Block Diffusion Foundation: BD3-LMs (Arriola 2025) first proposed the interpolation paradigm of inter-block AR and intra-block diffusion. This work scales it to large LLMs and resolves training-inference mismatch. SDAR (concurrent work) also fine-tunes AR to block diffusion, but this work distinguishes itself through data efficiency (1B tokens) and decoding robustness (sub-block decoding + complementary masking).
Masked Diffusion LLMs: LLaDA (trained from scratch) and Dream (adapted from Qwen2.5, ~500B tokens) are prominent 7B dLLMs. This work achieves comparable or superior quality with 500× less data.
dLLM Acceleration: Caching methods like DualCache (Fast-dLLM), dKV-Cache, dLLM-Cache, Sparse-dLLM, DPad, and decoding strategies like confidence-parallel decoding, EB-Sampler, WINO, SlowFast Sampling. This work integrates confidence-parallel decoding with DualCache.
Insights: The strategy of "retrofitting" mature AR models into parallel decoders at low cost is valuable for scenarios seeking non-autoregressive acceleration without full retraining. The constraint of training-inference structural consistency is a critical warning for all block-based or segmented generation methods.

Rating¶

Novelty: ⭐⭐⭐⭐ — Block diffusion is not new, but the systematic combination of "AR-friendly design + 1B token lossless adaptation + sub-block decoding decoupling" is solid and insightful.
Experimental Thoroughness: ⭐⭐⭐⭐ — Covers coding/math/knowledge/instruction tasks, 1.5B and 7B scales, multi-dimensional ablations on thresholds/sub-blocks/block-sizes/training recipes, and A100/H100 throughput comparisons.

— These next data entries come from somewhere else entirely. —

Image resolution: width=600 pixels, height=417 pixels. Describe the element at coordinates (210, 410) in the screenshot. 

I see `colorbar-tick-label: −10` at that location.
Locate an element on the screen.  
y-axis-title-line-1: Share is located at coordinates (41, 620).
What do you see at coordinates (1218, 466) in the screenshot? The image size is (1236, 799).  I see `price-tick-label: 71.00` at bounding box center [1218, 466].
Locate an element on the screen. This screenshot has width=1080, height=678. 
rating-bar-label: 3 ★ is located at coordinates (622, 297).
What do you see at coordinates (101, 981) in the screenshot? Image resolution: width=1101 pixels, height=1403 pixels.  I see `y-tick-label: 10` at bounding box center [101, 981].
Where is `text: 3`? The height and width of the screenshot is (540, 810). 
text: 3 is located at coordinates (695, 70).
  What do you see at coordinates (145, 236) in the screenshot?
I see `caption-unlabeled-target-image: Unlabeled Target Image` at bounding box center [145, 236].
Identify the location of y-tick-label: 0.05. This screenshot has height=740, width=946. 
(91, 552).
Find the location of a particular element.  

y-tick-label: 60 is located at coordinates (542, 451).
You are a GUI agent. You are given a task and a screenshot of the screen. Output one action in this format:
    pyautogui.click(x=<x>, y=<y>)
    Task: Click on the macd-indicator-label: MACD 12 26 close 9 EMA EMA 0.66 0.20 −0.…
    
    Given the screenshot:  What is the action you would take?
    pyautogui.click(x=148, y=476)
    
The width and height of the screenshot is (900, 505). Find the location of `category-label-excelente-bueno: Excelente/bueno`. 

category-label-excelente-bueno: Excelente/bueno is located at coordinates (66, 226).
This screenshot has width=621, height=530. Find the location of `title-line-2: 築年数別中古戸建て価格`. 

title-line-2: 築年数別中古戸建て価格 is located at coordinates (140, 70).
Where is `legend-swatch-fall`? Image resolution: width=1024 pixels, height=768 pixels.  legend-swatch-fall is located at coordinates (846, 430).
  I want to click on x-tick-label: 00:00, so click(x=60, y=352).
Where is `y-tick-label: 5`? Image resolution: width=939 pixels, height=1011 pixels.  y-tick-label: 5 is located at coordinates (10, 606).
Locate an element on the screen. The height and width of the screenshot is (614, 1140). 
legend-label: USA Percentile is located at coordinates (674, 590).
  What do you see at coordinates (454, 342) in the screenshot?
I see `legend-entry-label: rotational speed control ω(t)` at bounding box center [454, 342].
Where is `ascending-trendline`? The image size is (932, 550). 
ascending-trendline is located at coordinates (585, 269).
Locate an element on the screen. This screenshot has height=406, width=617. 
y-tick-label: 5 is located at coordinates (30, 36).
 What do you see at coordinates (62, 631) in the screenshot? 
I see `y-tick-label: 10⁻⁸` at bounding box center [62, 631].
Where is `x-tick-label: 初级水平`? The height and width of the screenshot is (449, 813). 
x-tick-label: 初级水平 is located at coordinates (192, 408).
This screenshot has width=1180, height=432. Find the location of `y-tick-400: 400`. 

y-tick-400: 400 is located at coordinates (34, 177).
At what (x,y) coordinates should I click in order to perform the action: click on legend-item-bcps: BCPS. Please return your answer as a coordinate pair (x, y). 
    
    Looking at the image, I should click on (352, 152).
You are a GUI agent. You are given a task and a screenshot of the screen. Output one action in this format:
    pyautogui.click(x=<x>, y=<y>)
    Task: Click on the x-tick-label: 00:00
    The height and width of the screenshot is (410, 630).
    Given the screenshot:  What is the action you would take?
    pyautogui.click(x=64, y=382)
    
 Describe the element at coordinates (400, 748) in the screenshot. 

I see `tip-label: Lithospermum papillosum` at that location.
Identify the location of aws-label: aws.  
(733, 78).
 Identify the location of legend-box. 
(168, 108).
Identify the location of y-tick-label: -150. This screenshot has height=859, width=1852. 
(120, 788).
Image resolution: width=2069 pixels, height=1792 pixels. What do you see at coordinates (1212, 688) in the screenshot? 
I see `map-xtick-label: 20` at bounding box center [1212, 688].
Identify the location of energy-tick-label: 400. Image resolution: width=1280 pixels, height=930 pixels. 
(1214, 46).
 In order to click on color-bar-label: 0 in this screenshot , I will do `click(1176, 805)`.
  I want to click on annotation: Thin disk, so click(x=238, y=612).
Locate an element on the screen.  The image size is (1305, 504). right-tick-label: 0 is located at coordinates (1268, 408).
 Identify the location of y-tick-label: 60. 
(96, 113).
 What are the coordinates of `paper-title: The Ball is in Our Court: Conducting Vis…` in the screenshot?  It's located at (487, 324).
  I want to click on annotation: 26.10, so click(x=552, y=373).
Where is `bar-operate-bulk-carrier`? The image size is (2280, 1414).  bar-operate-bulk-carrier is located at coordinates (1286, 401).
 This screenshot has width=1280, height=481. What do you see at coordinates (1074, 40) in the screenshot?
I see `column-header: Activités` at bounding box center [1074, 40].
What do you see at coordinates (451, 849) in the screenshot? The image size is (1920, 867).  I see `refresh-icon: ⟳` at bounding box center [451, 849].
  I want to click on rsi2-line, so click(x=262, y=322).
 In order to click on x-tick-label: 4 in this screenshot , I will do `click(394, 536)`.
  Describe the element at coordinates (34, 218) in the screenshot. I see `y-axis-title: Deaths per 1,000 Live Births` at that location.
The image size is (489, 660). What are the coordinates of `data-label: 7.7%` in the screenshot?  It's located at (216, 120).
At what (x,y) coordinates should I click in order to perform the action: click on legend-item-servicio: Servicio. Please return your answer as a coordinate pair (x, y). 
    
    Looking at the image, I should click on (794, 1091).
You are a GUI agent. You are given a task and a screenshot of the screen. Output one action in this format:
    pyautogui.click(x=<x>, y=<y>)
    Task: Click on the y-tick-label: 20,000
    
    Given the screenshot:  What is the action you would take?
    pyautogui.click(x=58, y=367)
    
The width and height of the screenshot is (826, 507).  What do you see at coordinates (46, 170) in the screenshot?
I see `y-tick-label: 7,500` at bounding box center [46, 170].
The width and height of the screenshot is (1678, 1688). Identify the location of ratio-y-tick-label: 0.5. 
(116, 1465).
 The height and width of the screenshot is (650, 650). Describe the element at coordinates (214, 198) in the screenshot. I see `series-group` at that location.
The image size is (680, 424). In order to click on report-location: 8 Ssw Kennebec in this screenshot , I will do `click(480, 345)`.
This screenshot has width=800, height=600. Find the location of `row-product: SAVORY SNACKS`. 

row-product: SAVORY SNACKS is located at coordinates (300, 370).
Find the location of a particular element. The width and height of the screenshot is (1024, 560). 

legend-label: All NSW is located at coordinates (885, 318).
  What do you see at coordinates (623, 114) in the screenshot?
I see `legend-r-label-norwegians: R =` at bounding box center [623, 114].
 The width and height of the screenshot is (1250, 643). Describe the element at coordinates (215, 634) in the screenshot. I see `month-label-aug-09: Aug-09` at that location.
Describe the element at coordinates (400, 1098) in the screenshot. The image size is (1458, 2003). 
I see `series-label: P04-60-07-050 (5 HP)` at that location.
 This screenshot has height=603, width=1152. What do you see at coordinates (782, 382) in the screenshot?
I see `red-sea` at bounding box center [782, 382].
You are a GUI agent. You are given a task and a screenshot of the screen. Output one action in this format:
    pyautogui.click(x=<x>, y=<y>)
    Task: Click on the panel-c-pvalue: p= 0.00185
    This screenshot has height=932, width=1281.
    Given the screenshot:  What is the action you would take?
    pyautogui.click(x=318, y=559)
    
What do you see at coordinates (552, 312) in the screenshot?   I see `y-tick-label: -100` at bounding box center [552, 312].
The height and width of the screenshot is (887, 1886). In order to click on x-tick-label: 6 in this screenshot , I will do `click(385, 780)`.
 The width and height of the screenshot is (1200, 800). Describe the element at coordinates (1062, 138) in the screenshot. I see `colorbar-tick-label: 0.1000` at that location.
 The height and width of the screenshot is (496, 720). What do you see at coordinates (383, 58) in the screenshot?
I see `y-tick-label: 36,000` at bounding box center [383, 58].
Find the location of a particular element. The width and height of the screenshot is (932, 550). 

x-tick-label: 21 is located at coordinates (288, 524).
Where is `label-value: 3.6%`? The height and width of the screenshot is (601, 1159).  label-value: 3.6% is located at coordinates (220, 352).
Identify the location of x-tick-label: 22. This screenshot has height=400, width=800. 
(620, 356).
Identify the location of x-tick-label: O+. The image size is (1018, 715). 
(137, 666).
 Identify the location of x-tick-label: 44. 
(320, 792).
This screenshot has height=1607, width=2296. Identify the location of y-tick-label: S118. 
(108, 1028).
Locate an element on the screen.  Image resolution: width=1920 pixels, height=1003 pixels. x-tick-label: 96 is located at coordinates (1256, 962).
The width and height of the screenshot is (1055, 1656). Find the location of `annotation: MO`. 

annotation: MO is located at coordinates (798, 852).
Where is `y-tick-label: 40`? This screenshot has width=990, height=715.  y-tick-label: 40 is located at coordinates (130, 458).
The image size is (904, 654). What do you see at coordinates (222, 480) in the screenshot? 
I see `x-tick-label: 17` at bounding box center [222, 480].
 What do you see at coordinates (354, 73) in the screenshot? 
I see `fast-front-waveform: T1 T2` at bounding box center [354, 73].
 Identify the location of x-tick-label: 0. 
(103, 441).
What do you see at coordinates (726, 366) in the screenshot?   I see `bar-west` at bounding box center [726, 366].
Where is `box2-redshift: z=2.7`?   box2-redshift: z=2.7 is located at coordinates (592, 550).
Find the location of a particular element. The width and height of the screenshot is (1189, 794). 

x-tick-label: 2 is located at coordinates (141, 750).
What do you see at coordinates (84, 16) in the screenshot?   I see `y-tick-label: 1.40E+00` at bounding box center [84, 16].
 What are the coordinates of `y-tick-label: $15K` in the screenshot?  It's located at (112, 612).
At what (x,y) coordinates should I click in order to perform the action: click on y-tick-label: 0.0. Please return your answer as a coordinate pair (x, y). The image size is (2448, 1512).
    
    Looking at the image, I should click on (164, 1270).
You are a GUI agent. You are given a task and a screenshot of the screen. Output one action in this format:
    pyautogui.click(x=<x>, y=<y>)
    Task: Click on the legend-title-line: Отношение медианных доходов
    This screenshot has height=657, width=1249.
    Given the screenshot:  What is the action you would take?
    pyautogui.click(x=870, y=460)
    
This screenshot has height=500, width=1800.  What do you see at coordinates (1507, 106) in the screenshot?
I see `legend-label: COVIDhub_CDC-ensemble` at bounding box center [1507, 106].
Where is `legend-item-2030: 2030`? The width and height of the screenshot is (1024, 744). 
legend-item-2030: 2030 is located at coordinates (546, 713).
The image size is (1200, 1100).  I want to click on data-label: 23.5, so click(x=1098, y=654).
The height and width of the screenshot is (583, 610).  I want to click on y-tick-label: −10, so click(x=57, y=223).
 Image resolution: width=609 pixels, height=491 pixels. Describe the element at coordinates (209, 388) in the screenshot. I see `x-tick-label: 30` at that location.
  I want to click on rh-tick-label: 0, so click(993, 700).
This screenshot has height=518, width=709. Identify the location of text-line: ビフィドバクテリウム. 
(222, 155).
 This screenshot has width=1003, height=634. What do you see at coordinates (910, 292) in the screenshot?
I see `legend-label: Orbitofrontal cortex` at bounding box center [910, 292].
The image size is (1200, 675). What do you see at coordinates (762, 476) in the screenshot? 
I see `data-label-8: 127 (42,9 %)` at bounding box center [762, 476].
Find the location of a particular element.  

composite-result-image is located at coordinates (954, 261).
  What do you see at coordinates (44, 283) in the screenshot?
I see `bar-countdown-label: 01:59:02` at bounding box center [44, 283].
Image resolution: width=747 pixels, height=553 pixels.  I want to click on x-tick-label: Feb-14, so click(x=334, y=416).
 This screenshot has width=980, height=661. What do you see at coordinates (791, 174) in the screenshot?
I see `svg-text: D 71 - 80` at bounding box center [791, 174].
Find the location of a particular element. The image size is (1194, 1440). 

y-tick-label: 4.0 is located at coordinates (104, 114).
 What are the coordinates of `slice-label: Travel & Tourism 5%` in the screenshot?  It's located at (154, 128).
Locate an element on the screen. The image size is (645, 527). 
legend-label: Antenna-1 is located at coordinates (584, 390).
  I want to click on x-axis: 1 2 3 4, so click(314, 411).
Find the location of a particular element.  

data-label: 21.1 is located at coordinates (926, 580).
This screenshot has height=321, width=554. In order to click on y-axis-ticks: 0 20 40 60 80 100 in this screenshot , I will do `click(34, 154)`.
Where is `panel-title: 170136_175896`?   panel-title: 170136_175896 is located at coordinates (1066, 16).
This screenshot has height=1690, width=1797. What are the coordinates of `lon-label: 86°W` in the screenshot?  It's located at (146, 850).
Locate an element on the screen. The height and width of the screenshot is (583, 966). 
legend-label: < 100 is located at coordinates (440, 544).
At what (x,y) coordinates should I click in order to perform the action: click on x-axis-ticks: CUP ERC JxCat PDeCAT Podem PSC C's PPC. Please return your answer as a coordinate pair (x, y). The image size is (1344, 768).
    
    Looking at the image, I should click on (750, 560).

Writing Quality: ⭐⭐⭐⭐ — Motivation, method, cache hierarchy, and training-inference consistency are clearly explained; tables and figures are comprehensive.
Value: ⭐⭐⭐⭐ — 500× data efficiency + 2.5× speedup with no quality drop represents a significant step for practical dLLM deployment; high engineering reproducibility.